Each entry, as given, must be output unchanged.

------ Dataset extract ------

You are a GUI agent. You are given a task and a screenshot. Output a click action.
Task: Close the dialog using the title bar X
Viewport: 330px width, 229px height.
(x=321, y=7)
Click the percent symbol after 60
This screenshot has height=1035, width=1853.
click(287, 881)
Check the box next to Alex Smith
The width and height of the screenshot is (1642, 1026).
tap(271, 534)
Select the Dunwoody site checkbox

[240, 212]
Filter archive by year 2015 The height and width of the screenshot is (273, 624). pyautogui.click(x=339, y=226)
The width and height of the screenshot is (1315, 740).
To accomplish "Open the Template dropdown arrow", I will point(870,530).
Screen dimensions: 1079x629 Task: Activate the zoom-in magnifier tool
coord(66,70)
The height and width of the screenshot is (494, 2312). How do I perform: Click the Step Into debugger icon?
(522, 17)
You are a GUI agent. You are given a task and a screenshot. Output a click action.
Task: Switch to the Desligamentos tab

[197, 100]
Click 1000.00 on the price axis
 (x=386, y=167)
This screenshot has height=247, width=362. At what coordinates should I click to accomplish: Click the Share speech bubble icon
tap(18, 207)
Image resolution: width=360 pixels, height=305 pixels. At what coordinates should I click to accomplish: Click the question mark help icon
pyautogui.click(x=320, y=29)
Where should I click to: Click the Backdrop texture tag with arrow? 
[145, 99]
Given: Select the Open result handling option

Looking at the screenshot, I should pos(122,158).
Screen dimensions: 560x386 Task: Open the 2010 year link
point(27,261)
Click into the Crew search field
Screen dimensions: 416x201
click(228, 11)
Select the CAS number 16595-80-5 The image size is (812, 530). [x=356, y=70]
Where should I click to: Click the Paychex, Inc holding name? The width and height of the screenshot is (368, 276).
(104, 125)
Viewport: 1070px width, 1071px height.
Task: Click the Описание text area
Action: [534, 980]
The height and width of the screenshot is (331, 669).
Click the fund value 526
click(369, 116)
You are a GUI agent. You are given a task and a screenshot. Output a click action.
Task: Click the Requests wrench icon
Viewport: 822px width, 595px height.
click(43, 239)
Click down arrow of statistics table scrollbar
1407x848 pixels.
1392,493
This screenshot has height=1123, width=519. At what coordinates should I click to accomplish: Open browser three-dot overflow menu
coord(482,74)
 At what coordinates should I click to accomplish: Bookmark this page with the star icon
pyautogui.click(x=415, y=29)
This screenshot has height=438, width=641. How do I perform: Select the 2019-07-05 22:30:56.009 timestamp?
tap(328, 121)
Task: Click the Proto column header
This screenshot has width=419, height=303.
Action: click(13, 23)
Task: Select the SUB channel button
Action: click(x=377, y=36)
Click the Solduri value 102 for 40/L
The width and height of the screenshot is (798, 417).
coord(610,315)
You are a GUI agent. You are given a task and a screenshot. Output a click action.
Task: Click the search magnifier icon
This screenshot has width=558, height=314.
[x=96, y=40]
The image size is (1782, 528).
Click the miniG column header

------

• **Response to this task**:
You are a GUI agent. You are given a task and a screenshot. Output a click action.
Task: Close the dialog using the title bar X
Viewport: 330px width, 229px height.
(x=321, y=7)
Click the percent symbol after 60
This screenshot has height=1035, width=1853.
click(287, 881)
Check the box next to Alex Smith
The width and height of the screenshot is (1642, 1026).
tap(271, 534)
Select the Dunwoody site checkbox

[240, 212]
Filter archive by year 2015 The height and width of the screenshot is (273, 624). pyautogui.click(x=339, y=226)
The width and height of the screenshot is (1315, 740).
To accomplish "Open the Template dropdown arrow", I will point(870,530).
Screen dimensions: 1079x629 Task: Activate the zoom-in magnifier tool
coord(66,70)
The height and width of the screenshot is (494, 2312). How do I perform: Click the Step Into debugger icon?
(522, 17)
You are a GUI agent. You are given a task and a screenshot. Output a click action.
Task: Switch to the Desligamentos tab

[197, 100]
Click 1000.00 on the price axis
 (x=386, y=167)
This screenshot has height=247, width=362. At what coordinates should I click to accomplish: Click the Share speech bubble icon
tap(18, 207)
Image resolution: width=360 pixels, height=305 pixels. At what coordinates should I click to accomplish: Click the question mark help icon
pyautogui.click(x=320, y=29)
Where should I click to: Click the Backdrop texture tag with arrow? 
[145, 99]
Given: Select the Open result handling option

Looking at the screenshot, I should pos(122,158).
Screen dimensions: 560x386 Task: Open the 2010 year link
point(27,261)
Click into the Crew search field
Screen dimensions: 416x201
click(228, 11)
Select the CAS number 16595-80-5 The image size is (812, 530). [x=356, y=70]
Where should I click to: Click the Paychex, Inc holding name? The width and height of the screenshot is (368, 276).
(104, 125)
Viewport: 1070px width, 1071px height.
Task: Click the Описание text area
Action: [534, 980]
The height and width of the screenshot is (331, 669).
Click the fund value 526
click(369, 116)
You are a GUI agent. You are given a task and a screenshot. Output a click action.
Task: Click the Requests wrench icon
Viewport: 822px width, 595px height.
click(43, 239)
Click down arrow of statistics table scrollbar
1407x848 pixels.
1392,493
This screenshot has height=1123, width=519. At what coordinates should I click to accomplish: Open browser three-dot overflow menu
coord(482,74)
 At what coordinates should I click to accomplish: Bookmark this page with the star icon
pyautogui.click(x=415, y=29)
This screenshot has height=438, width=641. How do I perform: Select the 2019-07-05 22:30:56.009 timestamp?
tap(328, 121)
Task: Click the Proto column header
This screenshot has width=419, height=303.
Action: click(13, 23)
Task: Select the SUB channel button
Action: click(x=377, y=36)
Click the Solduri value 102 for 40/L
The width and height of the screenshot is (798, 417).
coord(610,315)
You are a GUI agent. You are given a task and a screenshot. Output a click action.
Task: Click the search magnifier icon
This screenshot has width=558, height=314.
[x=96, y=40]
The image size is (1782, 528).
Click the miniG column header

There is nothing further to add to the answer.